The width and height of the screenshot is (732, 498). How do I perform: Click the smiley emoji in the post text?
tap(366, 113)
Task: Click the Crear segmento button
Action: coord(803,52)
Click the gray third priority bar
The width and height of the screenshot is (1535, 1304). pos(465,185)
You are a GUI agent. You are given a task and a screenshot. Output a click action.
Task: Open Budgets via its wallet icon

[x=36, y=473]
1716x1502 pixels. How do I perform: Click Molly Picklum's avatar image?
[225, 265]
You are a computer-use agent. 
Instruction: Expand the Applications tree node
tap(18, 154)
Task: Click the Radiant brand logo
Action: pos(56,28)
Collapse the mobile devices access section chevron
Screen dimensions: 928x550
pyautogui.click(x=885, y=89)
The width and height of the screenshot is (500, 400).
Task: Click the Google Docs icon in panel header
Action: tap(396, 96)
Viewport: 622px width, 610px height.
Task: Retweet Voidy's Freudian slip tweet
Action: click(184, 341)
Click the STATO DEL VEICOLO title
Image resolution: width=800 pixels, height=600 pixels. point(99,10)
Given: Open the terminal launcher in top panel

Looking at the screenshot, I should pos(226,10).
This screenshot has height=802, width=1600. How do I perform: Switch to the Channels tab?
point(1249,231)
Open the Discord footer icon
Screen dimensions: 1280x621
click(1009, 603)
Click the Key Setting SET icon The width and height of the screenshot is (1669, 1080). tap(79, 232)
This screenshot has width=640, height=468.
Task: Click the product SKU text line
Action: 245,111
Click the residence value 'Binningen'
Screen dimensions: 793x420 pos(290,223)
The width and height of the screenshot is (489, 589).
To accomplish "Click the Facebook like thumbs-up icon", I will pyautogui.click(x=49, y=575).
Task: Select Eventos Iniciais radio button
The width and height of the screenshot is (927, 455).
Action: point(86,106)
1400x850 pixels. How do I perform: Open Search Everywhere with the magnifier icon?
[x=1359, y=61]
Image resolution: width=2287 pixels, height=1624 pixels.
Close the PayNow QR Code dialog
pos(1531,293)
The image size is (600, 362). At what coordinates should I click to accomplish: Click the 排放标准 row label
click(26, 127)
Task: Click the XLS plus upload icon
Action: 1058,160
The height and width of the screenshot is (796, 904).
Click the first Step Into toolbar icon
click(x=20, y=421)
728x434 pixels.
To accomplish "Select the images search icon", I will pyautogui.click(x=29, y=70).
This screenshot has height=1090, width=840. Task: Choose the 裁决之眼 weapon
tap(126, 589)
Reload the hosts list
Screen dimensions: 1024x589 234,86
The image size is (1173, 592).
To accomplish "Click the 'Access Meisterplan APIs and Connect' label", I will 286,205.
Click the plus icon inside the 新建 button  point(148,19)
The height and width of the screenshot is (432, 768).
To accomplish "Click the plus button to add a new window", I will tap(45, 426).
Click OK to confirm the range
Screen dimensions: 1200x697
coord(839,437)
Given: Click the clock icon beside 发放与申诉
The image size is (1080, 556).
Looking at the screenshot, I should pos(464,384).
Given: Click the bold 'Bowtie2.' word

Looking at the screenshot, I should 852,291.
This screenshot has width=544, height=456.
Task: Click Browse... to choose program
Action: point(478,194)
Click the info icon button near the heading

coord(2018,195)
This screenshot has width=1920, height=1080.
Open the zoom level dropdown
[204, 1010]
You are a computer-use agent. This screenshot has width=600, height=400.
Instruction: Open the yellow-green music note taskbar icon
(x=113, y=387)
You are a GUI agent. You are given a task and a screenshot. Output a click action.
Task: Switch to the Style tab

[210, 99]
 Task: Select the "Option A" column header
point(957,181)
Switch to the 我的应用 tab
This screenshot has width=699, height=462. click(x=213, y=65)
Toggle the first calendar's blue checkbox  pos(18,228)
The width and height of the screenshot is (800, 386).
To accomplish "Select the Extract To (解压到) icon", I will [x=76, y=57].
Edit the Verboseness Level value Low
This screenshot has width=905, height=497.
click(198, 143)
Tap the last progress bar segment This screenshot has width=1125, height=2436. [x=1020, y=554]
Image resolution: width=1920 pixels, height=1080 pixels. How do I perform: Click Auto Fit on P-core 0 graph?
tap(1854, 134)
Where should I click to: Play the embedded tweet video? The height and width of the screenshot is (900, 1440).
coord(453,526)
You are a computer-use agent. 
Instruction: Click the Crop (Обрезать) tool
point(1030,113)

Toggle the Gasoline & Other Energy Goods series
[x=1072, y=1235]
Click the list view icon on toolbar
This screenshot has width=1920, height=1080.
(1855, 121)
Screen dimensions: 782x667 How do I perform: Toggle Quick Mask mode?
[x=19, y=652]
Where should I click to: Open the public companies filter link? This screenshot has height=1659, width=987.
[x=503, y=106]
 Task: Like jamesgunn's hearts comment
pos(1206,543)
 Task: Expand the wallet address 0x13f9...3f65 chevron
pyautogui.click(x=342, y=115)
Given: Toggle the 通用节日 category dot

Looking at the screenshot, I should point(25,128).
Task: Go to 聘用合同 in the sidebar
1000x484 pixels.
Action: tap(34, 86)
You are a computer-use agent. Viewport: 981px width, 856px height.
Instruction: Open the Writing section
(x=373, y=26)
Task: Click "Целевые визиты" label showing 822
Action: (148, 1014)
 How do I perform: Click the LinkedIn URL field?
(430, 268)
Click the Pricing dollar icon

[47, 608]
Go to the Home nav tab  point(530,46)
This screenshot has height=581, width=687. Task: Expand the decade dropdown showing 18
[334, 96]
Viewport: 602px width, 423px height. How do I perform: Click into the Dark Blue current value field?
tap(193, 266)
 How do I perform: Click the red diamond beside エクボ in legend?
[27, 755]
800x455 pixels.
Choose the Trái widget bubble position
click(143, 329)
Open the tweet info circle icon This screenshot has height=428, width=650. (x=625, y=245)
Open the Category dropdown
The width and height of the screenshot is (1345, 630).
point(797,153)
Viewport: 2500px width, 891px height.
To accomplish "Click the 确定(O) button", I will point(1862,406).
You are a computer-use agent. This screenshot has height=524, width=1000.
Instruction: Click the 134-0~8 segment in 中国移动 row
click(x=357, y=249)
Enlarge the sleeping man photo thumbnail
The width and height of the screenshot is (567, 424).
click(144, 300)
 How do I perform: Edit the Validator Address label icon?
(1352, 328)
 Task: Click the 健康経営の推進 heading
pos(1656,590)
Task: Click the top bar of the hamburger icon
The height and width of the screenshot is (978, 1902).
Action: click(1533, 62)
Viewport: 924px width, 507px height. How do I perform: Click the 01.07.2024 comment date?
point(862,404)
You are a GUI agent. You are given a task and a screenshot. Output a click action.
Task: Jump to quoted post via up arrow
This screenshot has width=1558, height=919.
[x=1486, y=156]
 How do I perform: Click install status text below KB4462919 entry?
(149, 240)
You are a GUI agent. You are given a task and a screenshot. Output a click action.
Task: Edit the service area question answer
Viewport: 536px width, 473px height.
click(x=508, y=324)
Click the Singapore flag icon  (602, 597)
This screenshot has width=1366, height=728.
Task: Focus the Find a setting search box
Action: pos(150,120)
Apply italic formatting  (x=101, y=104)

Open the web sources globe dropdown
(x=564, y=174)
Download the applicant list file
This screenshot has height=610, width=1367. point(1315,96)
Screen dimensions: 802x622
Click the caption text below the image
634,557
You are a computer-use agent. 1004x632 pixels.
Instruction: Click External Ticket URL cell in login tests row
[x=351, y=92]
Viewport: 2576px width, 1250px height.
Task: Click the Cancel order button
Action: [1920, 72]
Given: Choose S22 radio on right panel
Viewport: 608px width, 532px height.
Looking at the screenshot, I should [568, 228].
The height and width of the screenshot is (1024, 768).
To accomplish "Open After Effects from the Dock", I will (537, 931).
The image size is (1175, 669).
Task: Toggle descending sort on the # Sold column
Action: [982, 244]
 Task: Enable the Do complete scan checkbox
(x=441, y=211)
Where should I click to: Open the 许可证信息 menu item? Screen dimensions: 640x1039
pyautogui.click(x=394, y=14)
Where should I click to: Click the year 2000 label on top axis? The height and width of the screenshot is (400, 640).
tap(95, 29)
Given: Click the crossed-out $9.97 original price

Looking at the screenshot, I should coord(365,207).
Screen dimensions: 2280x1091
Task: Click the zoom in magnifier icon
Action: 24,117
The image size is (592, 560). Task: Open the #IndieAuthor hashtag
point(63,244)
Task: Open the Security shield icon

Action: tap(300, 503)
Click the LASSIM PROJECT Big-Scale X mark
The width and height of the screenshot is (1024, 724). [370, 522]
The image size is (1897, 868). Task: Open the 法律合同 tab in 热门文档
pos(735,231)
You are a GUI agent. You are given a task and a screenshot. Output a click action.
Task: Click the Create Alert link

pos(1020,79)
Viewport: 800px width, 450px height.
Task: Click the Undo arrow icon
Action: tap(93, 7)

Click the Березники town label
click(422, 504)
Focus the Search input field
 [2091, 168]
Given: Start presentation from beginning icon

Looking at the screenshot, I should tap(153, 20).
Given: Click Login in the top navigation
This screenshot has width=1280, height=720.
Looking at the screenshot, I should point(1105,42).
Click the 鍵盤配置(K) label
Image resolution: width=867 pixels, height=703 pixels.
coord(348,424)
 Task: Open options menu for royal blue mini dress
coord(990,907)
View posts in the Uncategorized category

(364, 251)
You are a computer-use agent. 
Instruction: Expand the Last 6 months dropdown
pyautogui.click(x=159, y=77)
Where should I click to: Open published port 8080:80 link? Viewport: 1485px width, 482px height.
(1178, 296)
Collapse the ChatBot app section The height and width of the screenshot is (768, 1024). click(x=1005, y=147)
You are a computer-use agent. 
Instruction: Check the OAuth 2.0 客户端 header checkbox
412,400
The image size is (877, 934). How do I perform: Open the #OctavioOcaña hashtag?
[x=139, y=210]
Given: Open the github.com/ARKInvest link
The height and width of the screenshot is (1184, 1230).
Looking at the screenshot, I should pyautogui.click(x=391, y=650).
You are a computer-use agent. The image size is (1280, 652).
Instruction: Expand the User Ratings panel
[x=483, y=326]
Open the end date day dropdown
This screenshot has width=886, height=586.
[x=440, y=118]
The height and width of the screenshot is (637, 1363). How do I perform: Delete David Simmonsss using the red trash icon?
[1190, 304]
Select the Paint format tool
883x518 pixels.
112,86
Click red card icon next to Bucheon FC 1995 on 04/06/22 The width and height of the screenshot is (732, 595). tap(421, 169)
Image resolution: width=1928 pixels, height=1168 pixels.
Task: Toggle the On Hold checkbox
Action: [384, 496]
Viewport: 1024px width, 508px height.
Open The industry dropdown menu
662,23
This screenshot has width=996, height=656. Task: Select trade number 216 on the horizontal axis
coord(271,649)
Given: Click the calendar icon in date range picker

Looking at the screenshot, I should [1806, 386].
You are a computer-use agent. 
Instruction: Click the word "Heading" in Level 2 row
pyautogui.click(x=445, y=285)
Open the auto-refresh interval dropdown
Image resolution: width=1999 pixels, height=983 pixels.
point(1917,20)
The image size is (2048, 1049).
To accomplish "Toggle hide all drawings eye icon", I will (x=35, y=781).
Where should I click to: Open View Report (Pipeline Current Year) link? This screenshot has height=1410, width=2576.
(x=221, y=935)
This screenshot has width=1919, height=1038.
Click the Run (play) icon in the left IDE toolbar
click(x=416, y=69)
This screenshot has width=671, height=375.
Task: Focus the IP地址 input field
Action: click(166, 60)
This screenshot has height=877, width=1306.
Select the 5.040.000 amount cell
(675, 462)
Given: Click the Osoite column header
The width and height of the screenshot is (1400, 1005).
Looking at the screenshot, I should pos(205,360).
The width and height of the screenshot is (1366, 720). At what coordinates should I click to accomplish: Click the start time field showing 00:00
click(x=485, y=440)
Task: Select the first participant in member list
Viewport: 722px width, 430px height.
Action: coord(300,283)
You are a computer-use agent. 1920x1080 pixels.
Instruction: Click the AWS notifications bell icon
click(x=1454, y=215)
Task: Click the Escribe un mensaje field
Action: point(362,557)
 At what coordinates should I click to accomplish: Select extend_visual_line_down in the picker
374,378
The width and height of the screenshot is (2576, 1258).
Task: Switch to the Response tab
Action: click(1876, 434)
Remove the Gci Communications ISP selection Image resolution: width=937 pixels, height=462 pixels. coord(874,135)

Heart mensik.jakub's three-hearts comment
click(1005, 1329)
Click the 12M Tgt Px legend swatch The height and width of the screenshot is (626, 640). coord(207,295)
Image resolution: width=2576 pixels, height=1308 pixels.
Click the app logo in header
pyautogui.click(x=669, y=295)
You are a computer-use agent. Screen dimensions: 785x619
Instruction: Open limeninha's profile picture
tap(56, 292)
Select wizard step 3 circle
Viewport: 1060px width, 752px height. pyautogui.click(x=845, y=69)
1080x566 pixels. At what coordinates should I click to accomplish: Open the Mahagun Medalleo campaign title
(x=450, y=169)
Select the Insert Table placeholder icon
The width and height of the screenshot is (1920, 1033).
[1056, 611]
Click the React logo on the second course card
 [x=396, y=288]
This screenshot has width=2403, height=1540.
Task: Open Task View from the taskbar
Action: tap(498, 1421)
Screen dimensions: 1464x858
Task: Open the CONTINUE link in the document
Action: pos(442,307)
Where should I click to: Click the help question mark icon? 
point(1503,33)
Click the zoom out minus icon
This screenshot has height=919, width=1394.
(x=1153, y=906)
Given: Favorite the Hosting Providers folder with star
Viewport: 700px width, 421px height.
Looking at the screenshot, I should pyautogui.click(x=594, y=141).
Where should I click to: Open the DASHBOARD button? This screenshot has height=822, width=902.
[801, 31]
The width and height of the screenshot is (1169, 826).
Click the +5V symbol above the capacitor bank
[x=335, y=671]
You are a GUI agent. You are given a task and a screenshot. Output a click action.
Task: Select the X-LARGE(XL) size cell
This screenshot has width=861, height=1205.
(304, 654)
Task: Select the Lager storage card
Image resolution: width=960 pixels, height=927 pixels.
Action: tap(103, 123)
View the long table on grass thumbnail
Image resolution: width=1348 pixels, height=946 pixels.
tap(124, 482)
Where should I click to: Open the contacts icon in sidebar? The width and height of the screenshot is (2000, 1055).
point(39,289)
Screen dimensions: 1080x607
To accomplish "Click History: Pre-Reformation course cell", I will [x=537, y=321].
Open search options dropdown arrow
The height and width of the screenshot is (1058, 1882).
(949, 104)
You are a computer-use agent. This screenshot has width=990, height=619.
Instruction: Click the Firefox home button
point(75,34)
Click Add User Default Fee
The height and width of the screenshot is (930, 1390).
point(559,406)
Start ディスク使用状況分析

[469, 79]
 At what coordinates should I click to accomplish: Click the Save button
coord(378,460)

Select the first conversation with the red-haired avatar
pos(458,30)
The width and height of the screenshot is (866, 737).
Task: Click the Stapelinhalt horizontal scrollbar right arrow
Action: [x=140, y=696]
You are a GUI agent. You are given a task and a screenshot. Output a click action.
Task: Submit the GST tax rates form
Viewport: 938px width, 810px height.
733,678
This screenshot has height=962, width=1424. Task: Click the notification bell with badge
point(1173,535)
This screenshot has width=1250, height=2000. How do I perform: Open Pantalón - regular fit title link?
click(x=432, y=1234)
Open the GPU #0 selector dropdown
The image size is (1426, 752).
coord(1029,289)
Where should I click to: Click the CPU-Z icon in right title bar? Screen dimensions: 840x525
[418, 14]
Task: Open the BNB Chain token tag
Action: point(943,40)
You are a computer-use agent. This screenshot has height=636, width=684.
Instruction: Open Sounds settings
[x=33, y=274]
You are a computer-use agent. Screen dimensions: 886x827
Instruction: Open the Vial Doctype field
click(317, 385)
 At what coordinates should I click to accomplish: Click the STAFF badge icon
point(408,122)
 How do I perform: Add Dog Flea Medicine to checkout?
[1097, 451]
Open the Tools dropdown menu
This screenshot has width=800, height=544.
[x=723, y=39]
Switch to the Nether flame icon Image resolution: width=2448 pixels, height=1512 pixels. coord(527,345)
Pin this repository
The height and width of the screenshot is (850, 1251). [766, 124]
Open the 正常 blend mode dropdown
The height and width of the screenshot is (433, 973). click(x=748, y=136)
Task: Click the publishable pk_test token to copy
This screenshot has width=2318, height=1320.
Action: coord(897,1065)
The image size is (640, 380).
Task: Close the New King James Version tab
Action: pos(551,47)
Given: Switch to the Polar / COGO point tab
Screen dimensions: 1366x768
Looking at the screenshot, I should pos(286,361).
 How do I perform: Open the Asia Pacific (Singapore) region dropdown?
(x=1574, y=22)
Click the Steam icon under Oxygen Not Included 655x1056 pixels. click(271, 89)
========================================================================
**Set exercise**
Copy out the entries exactly, taking everything from the line containing "Apply italic formatting" down to the line containing "Action: [1920, 72]", with both of those lines included.

**Answer for this exercise**
Apply italic formatting  (x=101, y=104)

Open the web sources globe dropdown
(x=564, y=174)
Download the applicant list file
This screenshot has height=610, width=1367. point(1315,96)
Screen dimensions: 802x622
Click the caption text below the image
634,557
You are a computer-use agent. 1004x632 pixels.
Instruction: Click External Ticket URL cell in login tests row
[x=351, y=92]
Viewport: 2576px width, 1250px height.
Task: Click the Cancel order button
Action: [1920, 72]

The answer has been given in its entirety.